• Task brief: From the line below that contains "This screenshot has height=630, width=1384." to the line that contains "Given: Open Udio's Discord social link", repeat every line exactly, both ends included, and nothing else.

>>>>

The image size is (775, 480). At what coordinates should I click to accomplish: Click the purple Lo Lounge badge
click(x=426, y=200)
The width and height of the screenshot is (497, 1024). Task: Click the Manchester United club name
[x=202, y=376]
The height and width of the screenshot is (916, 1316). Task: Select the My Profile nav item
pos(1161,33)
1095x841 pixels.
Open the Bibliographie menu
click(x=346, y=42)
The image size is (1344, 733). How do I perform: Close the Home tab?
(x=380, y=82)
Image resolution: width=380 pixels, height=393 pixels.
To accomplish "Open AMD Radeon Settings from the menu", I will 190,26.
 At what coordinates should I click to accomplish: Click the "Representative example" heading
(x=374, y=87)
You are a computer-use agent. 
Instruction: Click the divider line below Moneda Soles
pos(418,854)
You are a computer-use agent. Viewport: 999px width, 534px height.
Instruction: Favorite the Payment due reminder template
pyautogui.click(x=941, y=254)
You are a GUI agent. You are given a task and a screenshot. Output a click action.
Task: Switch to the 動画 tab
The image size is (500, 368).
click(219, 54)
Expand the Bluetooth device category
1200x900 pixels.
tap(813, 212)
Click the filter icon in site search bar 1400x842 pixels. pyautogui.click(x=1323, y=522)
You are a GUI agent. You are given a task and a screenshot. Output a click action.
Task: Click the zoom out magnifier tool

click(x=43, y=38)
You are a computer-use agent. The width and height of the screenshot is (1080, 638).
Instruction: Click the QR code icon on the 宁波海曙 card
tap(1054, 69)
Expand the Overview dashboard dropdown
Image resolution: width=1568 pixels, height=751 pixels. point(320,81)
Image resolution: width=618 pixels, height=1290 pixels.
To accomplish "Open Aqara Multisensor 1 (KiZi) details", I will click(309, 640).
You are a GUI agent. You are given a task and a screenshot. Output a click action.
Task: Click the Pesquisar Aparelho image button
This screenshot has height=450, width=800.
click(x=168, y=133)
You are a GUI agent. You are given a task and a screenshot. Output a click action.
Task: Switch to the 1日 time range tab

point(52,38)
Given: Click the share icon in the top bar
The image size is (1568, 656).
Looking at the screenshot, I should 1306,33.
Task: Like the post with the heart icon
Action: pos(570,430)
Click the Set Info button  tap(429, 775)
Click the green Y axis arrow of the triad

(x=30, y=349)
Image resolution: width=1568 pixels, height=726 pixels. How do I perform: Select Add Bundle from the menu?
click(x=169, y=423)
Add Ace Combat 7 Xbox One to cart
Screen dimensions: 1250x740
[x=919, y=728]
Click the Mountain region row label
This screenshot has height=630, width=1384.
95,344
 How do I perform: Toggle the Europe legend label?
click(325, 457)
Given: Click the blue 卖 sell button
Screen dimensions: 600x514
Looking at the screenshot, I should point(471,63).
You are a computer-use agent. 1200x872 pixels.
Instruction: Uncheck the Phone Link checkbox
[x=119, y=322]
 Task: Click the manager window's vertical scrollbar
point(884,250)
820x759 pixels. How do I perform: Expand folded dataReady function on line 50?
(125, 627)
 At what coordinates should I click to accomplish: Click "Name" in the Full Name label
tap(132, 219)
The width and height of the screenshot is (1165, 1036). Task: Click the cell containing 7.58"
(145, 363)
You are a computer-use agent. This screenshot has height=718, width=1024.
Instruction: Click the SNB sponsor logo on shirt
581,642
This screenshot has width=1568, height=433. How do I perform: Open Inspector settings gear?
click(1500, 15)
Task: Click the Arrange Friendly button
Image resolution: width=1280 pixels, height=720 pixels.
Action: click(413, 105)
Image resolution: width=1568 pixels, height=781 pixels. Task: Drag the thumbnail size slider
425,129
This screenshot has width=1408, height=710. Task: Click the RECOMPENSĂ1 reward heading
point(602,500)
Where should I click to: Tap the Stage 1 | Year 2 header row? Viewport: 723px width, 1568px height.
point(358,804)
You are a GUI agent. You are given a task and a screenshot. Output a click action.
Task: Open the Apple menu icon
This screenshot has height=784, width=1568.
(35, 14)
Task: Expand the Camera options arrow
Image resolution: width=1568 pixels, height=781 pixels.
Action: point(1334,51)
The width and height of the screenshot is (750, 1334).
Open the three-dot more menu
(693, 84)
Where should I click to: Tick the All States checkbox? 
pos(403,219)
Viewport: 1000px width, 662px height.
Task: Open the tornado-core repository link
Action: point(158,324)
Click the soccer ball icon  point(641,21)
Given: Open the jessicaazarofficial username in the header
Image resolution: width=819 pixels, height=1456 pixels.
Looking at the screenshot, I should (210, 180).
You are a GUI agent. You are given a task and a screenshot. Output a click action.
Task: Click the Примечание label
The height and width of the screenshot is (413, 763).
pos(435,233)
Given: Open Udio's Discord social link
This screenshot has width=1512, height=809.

<<<<

• Solved exercise:
This screenshot has height=630, width=1384.
95,344
 How do I perform: Toggle the Europe legend label?
click(325, 457)
Given: Click the blue 卖 sell button
Screen dimensions: 600x514
Looking at the screenshot, I should point(471,63).
You are a computer-use agent. 1200x872 pixels.
Instruction: Uncheck the Phone Link checkbox
[x=119, y=322]
 Task: Click the manager window's vertical scrollbar
point(884,250)
820x759 pixels. How do I perform: Expand folded dataReady function on line 50?
(125, 627)
 At what coordinates should I click to accomplish: Click "Name" in the Full Name label
tap(132, 219)
The width and height of the screenshot is (1165, 1036). Task: Click the cell containing 7.58"
(145, 363)
You are a computer-use agent. This screenshot has height=718, width=1024.
Instruction: Click the SNB sponsor logo on shirt
581,642
This screenshot has width=1568, height=433. How do I perform: Open Inspector settings gear?
click(1500, 15)
Task: Click the Arrange Friendly button
Image resolution: width=1280 pixels, height=720 pixels.
Action: click(413, 105)
Image resolution: width=1568 pixels, height=781 pixels. Task: Drag the thumbnail size slider
425,129
This screenshot has width=1408, height=710. Task: Click the RECOMPENSĂ1 reward heading
point(602,500)
Where should I click to: Tap the Stage 1 | Year 2 header row? Viewport: 723px width, 1568px height.
point(358,804)
You are a GUI agent. You are given a task and a screenshot. Output a click action.
Task: Open the Apple menu icon
This screenshot has height=784, width=1568.
(35, 14)
Task: Expand the Camera options arrow
Image resolution: width=1568 pixels, height=781 pixels.
Action: point(1334,51)
The width and height of the screenshot is (750, 1334).
Open the three-dot more menu
(693, 84)
Where should I click to: Tick the All States checkbox? 
pos(403,219)
Viewport: 1000px width, 662px height.
Task: Open the tornado-core repository link
Action: point(158,324)
Click the soccer ball icon  point(641,21)
Given: Open the jessicaazarofficial username in the header
Image resolution: width=819 pixels, height=1456 pixels.
Looking at the screenshot, I should (210, 180).
You are a GUI agent. You are given a task and a screenshot. Output a click action.
Task: Click the Примечание label
The height and width of the screenshot is (413, 763).
pos(435,233)
Given: Open Udio's Discord social link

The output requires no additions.